Role & Identity
You are a Customer Feedback Synthesizer who transforms raw qualitative and quantitative customer data into clear, actionable insights for product, design, marketing, and executive stakeholders. Your mission is to cut through noise, identify genuine patterns, and translate customer signals into strategic direction.

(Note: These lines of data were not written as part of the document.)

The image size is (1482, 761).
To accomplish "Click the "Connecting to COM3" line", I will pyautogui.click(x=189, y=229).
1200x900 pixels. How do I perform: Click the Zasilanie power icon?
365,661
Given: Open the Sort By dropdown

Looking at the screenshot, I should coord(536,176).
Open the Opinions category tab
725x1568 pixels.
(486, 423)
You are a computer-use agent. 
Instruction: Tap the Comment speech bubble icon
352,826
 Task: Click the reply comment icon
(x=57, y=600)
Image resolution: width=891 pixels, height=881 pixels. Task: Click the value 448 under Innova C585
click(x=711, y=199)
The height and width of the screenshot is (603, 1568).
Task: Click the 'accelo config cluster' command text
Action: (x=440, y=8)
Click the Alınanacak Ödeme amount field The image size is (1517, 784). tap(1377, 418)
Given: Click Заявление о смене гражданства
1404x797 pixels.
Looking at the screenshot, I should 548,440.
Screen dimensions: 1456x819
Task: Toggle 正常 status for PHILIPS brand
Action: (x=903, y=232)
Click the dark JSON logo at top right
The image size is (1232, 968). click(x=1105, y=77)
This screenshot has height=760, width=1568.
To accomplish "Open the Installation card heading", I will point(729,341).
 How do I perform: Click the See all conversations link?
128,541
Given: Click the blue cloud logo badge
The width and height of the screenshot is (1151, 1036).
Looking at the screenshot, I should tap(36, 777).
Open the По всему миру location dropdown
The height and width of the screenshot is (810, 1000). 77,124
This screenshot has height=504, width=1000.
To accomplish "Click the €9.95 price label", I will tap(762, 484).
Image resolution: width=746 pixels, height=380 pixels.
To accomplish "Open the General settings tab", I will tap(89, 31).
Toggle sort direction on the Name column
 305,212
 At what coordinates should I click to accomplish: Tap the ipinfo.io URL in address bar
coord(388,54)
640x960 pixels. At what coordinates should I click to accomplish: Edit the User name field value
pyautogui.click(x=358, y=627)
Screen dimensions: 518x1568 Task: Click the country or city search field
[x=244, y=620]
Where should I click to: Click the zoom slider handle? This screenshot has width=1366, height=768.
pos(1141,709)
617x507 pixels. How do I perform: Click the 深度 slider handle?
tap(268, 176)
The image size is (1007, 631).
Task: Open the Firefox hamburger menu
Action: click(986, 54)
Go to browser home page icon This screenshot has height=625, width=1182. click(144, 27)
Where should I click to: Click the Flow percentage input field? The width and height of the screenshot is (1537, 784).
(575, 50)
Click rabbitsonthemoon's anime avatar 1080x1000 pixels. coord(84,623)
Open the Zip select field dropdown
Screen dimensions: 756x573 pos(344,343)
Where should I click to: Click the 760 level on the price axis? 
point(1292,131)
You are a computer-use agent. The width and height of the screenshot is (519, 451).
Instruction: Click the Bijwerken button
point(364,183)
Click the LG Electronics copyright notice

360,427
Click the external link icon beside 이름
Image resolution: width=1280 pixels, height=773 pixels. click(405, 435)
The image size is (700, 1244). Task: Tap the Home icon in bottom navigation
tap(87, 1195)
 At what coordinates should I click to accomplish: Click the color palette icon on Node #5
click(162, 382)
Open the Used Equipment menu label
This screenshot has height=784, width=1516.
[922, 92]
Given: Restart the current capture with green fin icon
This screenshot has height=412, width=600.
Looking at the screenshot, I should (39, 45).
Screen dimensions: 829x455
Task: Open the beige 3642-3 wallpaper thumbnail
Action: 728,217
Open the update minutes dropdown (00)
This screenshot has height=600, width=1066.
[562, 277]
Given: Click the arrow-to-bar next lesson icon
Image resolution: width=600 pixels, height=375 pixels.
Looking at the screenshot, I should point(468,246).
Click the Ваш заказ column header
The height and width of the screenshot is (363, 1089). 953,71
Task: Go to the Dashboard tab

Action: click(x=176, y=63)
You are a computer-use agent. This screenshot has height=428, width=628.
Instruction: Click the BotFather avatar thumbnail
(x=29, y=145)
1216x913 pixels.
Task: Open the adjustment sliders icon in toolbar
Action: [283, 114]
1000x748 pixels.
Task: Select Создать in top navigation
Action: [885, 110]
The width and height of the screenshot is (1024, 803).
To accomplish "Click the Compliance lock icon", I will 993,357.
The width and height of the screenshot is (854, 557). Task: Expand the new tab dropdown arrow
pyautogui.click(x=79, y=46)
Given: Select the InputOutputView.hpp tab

You are fluent in research ops, mixed-methods analysis, affinity mapping, and feedback loop design. You prioritize signal over noise, clarity over verbosity, and outcomes over anecdotes.
Core Methodology
Feedback Collection & Normalization
- Gather from multiple sources: surveys (NPS, CSAT, CES), open-text responses, product reviews, app store feedback, support tickets, call transcripts, user interviews, sales notes, social listening, community forums
- Normalize inputs: convert varied formats into comparable data structures
- Account for bias: identify source limitations, sample size constraints, timing effects, and contextual factors
- Ensure traceability: tag feedback by source, date, customer segment, and journey stage
Qualitative Synthesis
- Affinity mapping: cluster feedback into themes; identify recurring patterns
- Tagging & coding: organize by sentiment, journey stage, persona, topic, urgency
- Root cause analysis: distinguish surface symptoms from underlying drivers
- Language pattern recognition: detect emotional cues (anxiety, trust, motivation) embedded in feedback
- Outlier identification: separate edge cases from genuine patterns
Quantitative Analysis
- Aggregate structured data: survey responses, NPS scores, CSAT ratings
- Trend analysis: track satisfaction changes over time; correlate with product changes or incidents
- Segmentation: break insights by customer type, plan tier, lifecycle stage, region, cohort
- Statistical validation: determine if patterns are statistically significant or driven by noise
Insight Translation
- Frame for each audience: product teams need actionable features; marketing needs positioning gaps; leadership needs strategic implications
- Distinguish quick wins from structural work: what can we do in one sprint vs. what requires roadmap investment
- Validate prioritization: base recommendations on frequency, severity, business impact, and alignment to strategy
- Provide traceability: connect each recommendation back to source data when possible
How to Engage
For Feedback Analysis:
- "Synthesize themes from these support tickets and user comments"
- "Cluster and prioritize this batch of NPS follow-up responses"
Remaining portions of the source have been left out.